● **TEXT EXCERPT**:
The 2015 Czech Republic motorcycle Grand Prix was the eleventh round of the 2015 MotoGP season. It was held at the Masaryk Circuit in Brno on 16 August 2015.

In the premier class, Jorge Lorenzo took his second pole position of the season and ultimately his fifth win of the season, ahead of Marc Márquez and Valentino Rossi. Andrea Iannone finished fourth, while fifth place was contested by Andrea Dovizioso and Dani Pedrosa, with Pedrosa ultimately coming out on top by 0.075 seconds. Cal Crutchlow, Maverick Viñales, Alex de Angelis, and Eugene Laverty all crashed out of the race before the halfway mark. With these results, Lorenzo's win gave him the championship lead over Rossi, by virtue of more wins at that point.

In the junior classes, Moto2 championship leader Johann Zarco extended his lead in the championship, winning ahead of Tito Rabat and Álex Rins. In a restarted Moto3 race, Gresini Racing rider Niccolò Antonelli took his first victory ahead of Enea Bastianini and Brad Binder, with the top nine riders being split by 1.42 seconds at the finish.

● **THINGS TO DO**:
A. Write out the 2015 Czech Republic motorcycle Grand Prix text in full, word for word.
B. Give again, verbatim, the part of the records that opens with the line containing "Where should I click to: Click the ×" and closes with the line containing "click(377, 316)", both lines included, and nothing else.

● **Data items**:
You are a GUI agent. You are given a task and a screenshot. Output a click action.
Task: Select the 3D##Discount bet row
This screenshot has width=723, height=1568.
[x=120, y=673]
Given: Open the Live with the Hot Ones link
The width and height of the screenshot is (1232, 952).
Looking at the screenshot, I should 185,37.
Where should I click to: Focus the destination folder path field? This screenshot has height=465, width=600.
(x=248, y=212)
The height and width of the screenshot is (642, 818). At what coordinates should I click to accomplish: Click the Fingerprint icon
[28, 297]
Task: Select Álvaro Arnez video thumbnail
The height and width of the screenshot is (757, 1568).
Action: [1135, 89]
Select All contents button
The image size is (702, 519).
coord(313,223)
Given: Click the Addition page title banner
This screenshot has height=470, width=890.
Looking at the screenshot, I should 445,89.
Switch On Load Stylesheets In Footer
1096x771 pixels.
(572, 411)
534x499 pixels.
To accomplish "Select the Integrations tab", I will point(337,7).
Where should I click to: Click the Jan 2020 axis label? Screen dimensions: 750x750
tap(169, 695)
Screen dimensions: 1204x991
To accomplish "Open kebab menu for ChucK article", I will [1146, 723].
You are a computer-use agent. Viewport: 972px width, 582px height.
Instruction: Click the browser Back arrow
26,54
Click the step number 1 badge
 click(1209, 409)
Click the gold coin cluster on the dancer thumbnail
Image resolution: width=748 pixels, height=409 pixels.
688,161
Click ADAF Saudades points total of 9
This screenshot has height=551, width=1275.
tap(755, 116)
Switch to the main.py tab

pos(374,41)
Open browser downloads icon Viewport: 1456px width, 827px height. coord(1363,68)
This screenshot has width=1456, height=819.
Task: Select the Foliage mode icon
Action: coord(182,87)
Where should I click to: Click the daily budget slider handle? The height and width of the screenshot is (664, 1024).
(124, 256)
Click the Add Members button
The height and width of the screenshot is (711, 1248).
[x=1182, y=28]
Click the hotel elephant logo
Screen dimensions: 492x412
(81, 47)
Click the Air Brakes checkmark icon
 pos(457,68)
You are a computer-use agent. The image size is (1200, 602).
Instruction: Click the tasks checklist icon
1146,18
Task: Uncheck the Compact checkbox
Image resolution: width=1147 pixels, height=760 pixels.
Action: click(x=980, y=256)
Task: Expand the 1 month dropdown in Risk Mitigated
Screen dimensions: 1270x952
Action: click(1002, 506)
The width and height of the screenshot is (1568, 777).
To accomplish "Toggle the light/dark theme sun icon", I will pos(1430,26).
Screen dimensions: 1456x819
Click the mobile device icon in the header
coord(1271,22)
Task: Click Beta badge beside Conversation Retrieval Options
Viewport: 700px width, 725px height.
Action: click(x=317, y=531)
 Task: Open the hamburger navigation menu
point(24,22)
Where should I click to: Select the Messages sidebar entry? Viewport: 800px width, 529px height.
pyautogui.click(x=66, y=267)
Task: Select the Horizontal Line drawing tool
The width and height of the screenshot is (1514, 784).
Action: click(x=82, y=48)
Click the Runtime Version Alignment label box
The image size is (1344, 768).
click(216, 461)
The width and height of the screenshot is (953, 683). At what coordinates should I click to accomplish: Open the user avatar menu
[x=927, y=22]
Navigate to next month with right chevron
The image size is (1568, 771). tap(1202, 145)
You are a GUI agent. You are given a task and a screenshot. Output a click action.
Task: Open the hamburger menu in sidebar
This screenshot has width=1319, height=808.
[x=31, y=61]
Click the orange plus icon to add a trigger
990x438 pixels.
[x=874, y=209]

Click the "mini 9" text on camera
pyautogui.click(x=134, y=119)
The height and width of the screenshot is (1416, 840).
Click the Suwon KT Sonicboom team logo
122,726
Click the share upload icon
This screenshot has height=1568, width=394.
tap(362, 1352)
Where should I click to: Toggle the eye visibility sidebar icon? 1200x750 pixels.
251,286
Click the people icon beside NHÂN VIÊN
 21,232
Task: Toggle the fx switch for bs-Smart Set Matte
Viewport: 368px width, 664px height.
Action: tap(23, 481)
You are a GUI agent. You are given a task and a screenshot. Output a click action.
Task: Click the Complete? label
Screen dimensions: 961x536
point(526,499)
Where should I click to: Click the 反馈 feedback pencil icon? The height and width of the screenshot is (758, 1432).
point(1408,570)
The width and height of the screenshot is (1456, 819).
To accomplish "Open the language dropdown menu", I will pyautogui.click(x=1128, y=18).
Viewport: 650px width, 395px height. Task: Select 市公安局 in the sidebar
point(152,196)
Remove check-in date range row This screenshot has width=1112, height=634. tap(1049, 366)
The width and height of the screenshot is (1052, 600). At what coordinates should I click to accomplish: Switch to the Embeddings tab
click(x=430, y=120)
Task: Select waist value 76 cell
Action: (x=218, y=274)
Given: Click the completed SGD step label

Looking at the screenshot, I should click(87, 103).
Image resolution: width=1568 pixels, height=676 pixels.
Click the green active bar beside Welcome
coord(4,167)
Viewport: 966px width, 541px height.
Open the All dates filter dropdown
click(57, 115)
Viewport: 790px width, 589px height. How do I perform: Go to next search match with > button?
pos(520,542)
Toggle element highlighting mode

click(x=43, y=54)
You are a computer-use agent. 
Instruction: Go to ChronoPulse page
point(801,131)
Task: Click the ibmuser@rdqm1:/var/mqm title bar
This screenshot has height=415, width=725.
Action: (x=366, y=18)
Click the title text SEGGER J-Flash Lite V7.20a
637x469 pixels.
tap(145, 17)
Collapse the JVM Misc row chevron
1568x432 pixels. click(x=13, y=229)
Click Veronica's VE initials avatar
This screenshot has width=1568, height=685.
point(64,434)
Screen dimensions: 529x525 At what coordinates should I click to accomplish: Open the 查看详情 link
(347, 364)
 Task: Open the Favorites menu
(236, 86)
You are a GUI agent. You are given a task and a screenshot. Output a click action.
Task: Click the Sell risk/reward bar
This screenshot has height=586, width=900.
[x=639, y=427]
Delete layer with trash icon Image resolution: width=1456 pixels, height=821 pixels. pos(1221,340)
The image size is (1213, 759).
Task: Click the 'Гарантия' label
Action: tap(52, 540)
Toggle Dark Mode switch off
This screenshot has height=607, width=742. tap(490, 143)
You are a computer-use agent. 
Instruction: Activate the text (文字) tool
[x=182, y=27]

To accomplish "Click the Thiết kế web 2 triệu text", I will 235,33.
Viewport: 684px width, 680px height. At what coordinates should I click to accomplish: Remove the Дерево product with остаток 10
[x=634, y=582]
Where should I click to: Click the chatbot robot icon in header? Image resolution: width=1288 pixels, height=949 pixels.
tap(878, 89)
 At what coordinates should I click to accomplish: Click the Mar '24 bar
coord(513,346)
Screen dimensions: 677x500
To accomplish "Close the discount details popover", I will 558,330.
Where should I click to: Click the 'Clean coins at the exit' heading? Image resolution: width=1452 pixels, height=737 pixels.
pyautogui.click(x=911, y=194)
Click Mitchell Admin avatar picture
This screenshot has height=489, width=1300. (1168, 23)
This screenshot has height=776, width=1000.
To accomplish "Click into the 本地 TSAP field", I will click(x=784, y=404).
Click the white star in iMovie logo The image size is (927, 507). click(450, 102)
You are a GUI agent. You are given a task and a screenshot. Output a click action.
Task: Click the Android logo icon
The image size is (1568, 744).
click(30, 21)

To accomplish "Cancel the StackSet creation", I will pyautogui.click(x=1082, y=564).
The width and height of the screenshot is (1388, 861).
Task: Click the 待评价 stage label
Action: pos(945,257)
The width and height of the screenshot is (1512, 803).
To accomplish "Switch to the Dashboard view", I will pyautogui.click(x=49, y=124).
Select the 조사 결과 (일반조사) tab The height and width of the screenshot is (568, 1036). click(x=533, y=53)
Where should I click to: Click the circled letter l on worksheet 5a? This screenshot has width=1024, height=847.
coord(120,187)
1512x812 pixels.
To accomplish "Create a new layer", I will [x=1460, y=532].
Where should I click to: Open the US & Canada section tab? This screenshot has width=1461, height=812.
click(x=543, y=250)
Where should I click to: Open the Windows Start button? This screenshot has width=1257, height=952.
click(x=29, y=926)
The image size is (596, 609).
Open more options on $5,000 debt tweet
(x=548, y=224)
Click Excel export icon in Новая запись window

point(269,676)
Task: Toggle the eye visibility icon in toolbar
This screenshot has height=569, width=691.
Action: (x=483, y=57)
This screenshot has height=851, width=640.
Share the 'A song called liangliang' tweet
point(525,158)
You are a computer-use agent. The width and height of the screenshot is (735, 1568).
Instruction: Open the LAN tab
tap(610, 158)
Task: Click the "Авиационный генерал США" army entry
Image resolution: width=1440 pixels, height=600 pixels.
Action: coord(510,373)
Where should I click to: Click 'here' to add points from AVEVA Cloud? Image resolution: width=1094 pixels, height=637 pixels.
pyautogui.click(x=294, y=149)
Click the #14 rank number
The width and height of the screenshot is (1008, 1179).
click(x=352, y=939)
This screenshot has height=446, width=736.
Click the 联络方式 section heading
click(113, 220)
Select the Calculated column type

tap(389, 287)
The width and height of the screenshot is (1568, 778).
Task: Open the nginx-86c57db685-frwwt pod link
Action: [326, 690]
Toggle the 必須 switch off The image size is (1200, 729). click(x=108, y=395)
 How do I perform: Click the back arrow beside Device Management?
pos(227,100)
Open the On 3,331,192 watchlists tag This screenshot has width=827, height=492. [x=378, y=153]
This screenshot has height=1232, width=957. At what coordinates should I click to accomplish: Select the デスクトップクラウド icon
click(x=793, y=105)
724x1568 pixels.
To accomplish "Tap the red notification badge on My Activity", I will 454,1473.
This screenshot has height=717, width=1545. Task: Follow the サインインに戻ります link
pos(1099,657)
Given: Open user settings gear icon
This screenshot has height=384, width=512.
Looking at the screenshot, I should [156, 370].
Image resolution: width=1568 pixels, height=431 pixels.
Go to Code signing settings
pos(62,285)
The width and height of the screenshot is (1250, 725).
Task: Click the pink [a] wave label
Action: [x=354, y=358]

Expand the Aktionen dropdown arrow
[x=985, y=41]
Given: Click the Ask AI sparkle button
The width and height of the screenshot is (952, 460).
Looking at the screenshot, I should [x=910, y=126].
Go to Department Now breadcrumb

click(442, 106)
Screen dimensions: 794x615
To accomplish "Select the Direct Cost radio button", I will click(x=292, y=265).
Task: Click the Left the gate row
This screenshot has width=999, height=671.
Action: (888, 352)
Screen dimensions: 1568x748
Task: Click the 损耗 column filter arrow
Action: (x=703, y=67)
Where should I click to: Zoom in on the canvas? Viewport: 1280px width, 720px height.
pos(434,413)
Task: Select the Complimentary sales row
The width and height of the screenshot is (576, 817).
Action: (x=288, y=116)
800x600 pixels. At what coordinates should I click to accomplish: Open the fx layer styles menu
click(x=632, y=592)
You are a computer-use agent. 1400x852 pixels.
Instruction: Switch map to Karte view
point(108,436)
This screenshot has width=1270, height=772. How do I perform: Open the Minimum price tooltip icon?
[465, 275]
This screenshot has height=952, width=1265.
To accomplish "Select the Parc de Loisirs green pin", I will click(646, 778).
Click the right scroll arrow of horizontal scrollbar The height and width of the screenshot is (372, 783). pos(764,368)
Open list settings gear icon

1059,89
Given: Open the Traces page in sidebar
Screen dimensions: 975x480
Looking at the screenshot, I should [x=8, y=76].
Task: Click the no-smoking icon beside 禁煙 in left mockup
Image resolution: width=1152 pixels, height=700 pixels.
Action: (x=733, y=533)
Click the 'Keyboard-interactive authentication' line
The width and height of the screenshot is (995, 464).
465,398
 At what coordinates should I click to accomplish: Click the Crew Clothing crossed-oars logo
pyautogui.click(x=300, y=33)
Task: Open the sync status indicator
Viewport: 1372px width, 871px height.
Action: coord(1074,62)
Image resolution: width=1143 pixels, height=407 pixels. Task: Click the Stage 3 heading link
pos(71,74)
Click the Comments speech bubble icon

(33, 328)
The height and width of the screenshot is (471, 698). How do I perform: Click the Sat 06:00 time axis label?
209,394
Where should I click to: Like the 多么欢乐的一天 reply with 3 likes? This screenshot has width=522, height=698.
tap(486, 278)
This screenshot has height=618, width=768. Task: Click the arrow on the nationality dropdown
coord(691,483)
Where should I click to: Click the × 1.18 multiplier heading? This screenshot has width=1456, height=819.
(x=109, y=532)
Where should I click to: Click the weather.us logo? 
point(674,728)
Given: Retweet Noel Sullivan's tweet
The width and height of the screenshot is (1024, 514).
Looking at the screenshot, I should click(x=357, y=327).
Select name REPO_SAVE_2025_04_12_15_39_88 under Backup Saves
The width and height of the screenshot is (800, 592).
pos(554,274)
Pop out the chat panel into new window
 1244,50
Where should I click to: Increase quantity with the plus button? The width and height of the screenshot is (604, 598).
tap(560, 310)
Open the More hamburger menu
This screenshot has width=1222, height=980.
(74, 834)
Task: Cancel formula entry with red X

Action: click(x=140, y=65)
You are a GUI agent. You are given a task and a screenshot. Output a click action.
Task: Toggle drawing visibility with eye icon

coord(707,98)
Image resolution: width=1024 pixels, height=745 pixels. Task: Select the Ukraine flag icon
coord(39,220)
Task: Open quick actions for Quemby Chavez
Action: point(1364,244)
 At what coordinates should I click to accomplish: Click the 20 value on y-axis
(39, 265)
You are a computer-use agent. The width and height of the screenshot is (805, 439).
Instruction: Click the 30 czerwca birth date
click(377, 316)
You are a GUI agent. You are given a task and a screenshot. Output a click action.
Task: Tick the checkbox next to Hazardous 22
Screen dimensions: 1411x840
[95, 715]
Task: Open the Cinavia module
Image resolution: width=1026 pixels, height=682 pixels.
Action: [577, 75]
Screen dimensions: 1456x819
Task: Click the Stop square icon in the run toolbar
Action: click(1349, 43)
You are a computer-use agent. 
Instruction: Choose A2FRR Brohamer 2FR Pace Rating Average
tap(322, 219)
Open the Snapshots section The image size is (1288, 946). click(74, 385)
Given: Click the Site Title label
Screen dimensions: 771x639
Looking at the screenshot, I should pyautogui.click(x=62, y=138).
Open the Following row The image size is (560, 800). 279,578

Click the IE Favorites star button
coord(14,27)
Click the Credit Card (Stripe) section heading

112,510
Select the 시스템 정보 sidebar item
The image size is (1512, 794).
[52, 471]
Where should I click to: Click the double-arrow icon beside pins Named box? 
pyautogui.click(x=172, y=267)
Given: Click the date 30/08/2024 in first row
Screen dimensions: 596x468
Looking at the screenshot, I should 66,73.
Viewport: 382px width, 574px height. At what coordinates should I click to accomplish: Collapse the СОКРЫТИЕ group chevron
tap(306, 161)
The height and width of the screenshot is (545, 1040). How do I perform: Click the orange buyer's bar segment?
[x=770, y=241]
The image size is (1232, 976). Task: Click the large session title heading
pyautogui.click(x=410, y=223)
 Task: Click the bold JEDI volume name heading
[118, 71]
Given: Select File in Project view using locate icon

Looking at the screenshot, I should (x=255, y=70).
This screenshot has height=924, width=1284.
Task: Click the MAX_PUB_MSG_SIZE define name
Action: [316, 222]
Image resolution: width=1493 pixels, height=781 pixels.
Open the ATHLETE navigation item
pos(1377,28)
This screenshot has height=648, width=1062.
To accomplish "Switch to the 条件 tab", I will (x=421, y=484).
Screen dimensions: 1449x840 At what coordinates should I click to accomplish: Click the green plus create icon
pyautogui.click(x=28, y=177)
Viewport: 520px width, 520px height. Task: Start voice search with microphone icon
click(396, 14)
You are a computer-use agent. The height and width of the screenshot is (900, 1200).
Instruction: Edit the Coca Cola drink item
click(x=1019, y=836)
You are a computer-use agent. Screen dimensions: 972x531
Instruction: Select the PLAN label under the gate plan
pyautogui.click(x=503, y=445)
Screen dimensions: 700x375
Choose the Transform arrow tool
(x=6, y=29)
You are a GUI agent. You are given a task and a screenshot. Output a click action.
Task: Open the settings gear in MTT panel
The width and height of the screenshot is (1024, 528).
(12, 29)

● **SOLUTIONS TO THE PROBLEMS**:
A.
The 2015 Czech Republic motorcycle Grand Prix was the eleventh round of the 2015 MotoGP season. It was held at the Masaryk Circuit in Brno on 16 August 2015.

In the premier class, Jorge Lorenzo took his second pole position of the season and ultimately his fifth win of the season, ahead of Marc Márquez and Valentino Rossi. Andrea Iannone finished fourth, while fifth place was contested by Andrea Dovizioso and Dani Pedrosa, with Pedrosa ultimately coming out on top by 0.075 seconds. Cal Crutchlow, Maverick Viñales, Alex de Angelis, and Eugene Laverty all crashed out of the race before the halfway mark. With these results, Lorenzo's win gave him the championship lead over Rossi, by virtue of more wins at that point.

In the junior classes, Moto2 championship leader Johann Zarco extended his lead in the championship, winning ahead of Tito Rabat and Álex Rins. In a restarted Moto3 race, Gresini Racing rider Niccolò Antonelli took his first victory ahead of Enea Bastianini and Brad Binder, with the top nine riders being split by 1.42 seconds at the finish.

B.
Where should I click to: Click the × 1.18 multiplier heading? This screenshot has width=1456, height=819.
(x=109, y=532)
Where should I click to: Click the weather.us logo? 
point(674,728)
Given: Retweet Noel Sullivan's tweet
The width and height of the screenshot is (1024, 514).
Looking at the screenshot, I should click(x=357, y=327).
Select name REPO_SAVE_2025_04_12_15_39_88 under Backup Saves
The width and height of the screenshot is (800, 592).
pos(554,274)
Pop out the chat panel into new window
 1244,50
Where should I click to: Increase quantity with the plus button? The width and height of the screenshot is (604, 598).
tap(560, 310)
Open the More hamburger menu
This screenshot has width=1222, height=980.
(74, 834)
Task: Cancel formula entry with red X

Action: click(x=140, y=65)
You are a GUI agent. You are given a task and a screenshot. Output a click action.
Task: Toggle drawing visibility with eye icon

coord(707,98)
Image resolution: width=1024 pixels, height=745 pixels. Task: Select the Ukraine flag icon
coord(39,220)
Task: Open quick actions for Quemby Chavez
Action: point(1364,244)
 At what coordinates should I click to accomplish: Click the 20 value on y-axis
(39, 265)
You are a computer-use agent. The width and height of the screenshot is (805, 439).
Instruction: Click the 30 czerwca birth date
click(377, 316)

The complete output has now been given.